Choosing the right structure matters more than most founders realize, because each entity type comes with different rules on governance, liability, and what business you can actually conduct in the Cayman Islands. The Companies Act governs traditional corporate forms, while separate legislation covers LLCs, limited partnerships, and foundation companies.
The exempted company is by far the most common structure for international business. Under Section 163 of the Companies Act (2026 Revision), a company qualifies for exempted status if its business will be conducted mainly outside the Cayman Islands. A subscriber must file a declaration to that effect with the Registrar, and the company must confirm this annually in its return.1Cayman Islands Government. Companies Act (2026 Revision) Exempted companies enjoy several advantages: they do not need to hold annual general meetings, they can issue bearer shares (though these must be immobilized with an approved custodian), and their register of members is not open to public inspection. They can also apply for the tax concession undertaking described above.
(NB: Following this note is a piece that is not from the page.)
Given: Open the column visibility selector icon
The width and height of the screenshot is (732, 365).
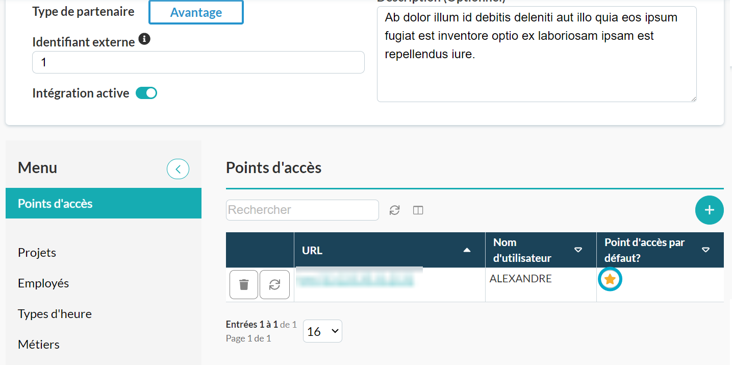Looking at the screenshot, I should point(418,210).
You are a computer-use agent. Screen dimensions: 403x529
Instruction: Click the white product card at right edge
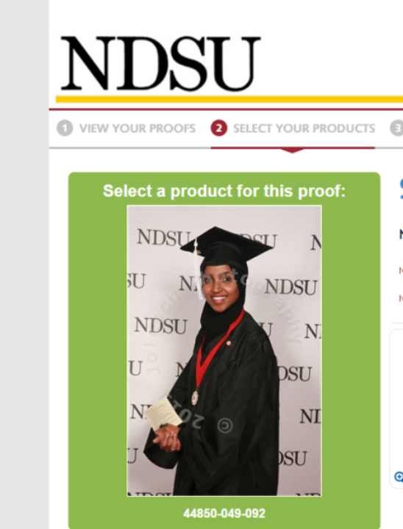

If you intend to do business within the Cayman Islands itself, you need an ordinary resident company. These entities must obtain a Trade and Business Licence for each location where they operate, and they are subject to local regulatory requirements that exempted companies avoid. Their register of members is publicly accessible, and they face more extensive annual reporting obligations, including disclosure of member names, director addresses, and paid-up capital to the Registrar.2Cayman Business Portal. File Annual Returns Most international investors setting up holding companies, fund vehicles, or special purpose entities have no reason to use this structure.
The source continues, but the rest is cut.